Question

If $$12x\, +\, 13y\, =\, 29\, and\, 13x\, +\, 12y\, =\, 21,$$ find $$x\, +\, y$$.
A
$$2$$
B
$$7$$
C
$$4$$
D
$$11$$

Answer

**step1** Understanding the Problem

We are given two mathematical statements involving two unknown numbers, represented by 'x' and 'y'.
The first statement is: $$12x + 13y = 29$$
The second statement is: $$13x + 12y = 21$$
Our goal is to find the value of the sum of these two unknown numbers, which is $$x + y$$.

**step2** Strategizing the Solution

We observe a special pattern in the given statements. The number multiplying 'x' in the first statement is 12, and the number multiplying 'y' is 13. In the second statement, these numbers are swapped: 13 multiplies 'x' and 12 multiplies 'y'. This type of pattern often suggests that adding the two statements together might simplify the problem, allowing us to find $$x+y$$ directly without needing to find 'x' and 'y' individually.

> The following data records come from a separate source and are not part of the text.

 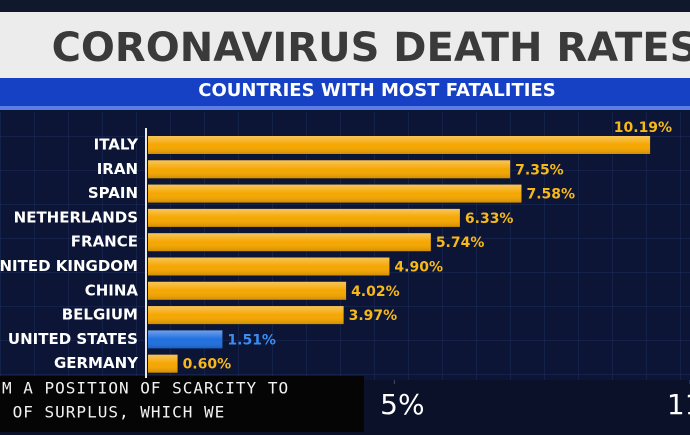 I want to click on value-label: 1.51%, so click(x=252, y=340).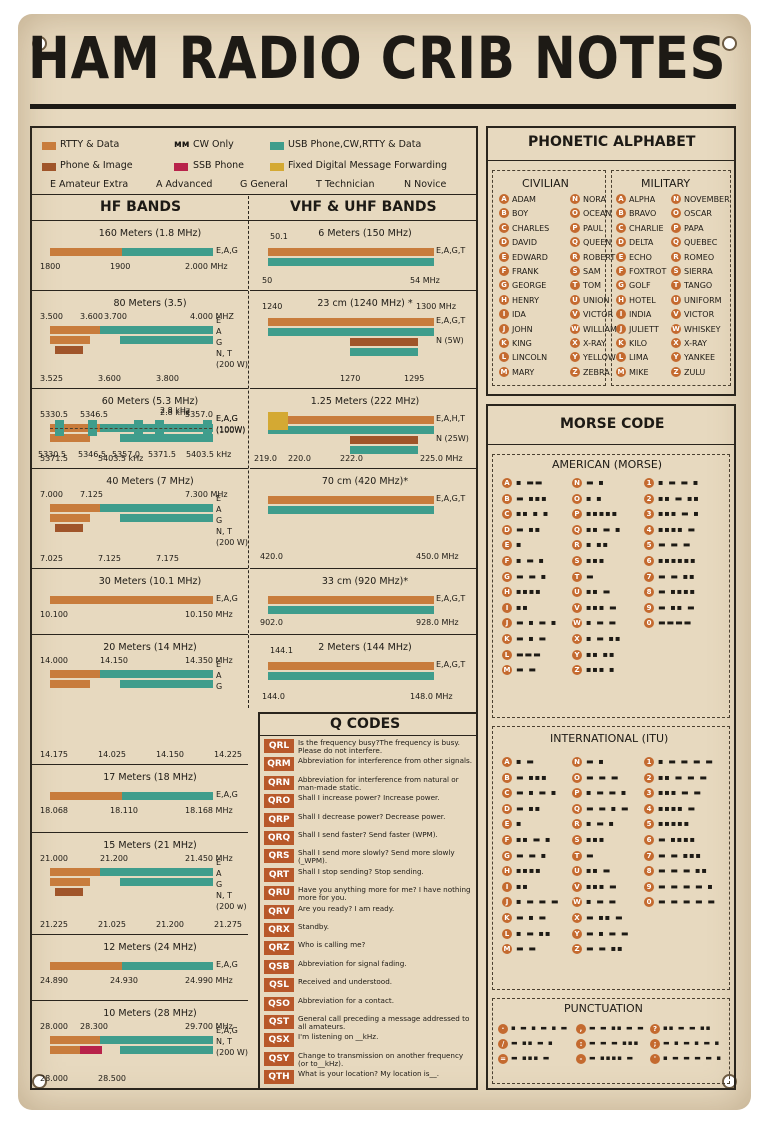 The image size is (769, 1132). What do you see at coordinates (649, 624) in the screenshot?
I see `digit-badge: 0` at bounding box center [649, 624].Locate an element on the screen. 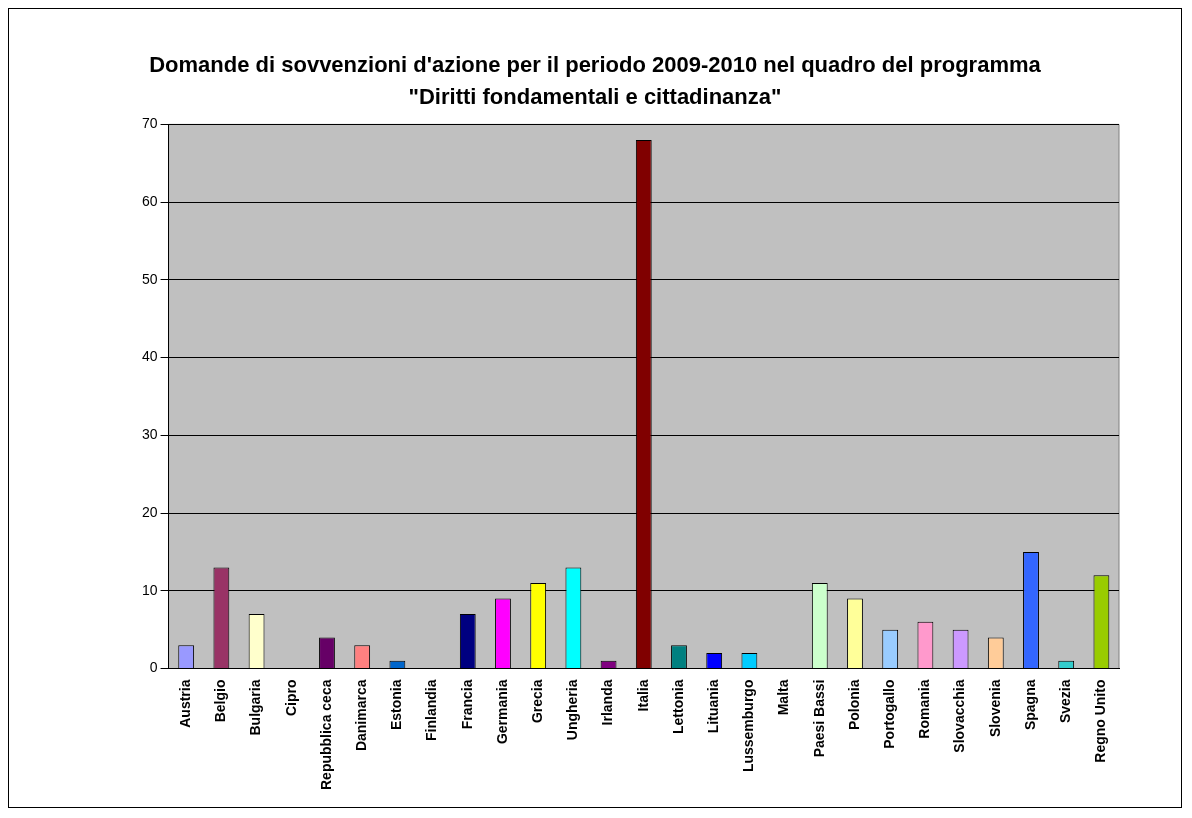 The height and width of the screenshot is (818, 1192). x-tick-label: Slovenia is located at coordinates (994, 708).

**step3** Adding the Two Equations

Let's add the left sides of both equations together and the right sides of both equations together:
$$(12x + 13y) + (13x + 12y) = 29 + 21$$

**step4** Combining Like Terms

Now, we group the terms with 'x' and the terms with 'y' on the left side of the equation, and we sum the numbers on the right side:
$$ (12x + 13x) + (13y + 12y) = 50 $$
Adding the coefficients for 'x' and 'y':
$$ (12 + 13)x + (13 + 12)y = 50 $$
$$ 25x + 25y = 50 $$

**step5** Factoring the Common Term

We notice that both $$25x$$ and $$25y$$ have a common factor of 25. We can factor out 25 from the left side of the equation:
$$ 25(x + y) = 50 $$

**step6** Solving for $$x + y$$

To find the value of $$x + y$$, we need to isolate it. We can do this by dividing both sides of the equation by 25:
$$ x + y = \frac{50}{25} $$
Performing the division:
$$ x + y = 2 $$
Thus, the sum of x and y is 2.